Supplied material
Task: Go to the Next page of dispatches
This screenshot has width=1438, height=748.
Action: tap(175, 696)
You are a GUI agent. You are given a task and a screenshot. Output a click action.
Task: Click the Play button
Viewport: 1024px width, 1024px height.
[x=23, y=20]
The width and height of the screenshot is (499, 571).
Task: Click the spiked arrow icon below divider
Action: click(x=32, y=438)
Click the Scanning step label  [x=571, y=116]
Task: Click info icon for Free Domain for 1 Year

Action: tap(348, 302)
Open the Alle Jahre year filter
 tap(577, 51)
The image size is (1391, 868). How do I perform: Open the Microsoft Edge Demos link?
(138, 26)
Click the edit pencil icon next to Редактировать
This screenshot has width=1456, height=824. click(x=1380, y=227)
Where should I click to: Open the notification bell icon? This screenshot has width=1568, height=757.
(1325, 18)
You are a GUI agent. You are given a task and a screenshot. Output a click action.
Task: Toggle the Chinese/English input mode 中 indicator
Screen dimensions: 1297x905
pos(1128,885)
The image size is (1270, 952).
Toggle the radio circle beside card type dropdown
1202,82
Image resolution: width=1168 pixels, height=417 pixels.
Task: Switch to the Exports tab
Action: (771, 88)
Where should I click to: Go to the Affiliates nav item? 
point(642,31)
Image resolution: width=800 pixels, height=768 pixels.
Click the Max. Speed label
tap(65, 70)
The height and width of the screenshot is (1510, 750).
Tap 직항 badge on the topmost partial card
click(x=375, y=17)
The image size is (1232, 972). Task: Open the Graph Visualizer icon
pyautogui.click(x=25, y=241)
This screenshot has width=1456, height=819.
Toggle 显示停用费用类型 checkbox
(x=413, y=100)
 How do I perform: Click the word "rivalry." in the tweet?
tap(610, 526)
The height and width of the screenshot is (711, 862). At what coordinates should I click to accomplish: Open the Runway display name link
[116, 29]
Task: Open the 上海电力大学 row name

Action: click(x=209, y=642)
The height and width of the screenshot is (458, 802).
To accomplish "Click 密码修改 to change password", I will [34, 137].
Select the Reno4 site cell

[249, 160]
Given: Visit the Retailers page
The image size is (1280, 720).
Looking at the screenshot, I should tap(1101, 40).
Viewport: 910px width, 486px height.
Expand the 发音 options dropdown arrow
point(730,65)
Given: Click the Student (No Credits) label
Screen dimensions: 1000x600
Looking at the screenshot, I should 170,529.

Task directions
Reproduce the items verbatim, beginning at the line that contains "Given: Click the Student (No Credits) label" and stopping after the final line of the items.

Answer to the task
Given: Click the Student (No Credits) label
Screen dimensions: 1000x600
Looking at the screenshot, I should 170,529.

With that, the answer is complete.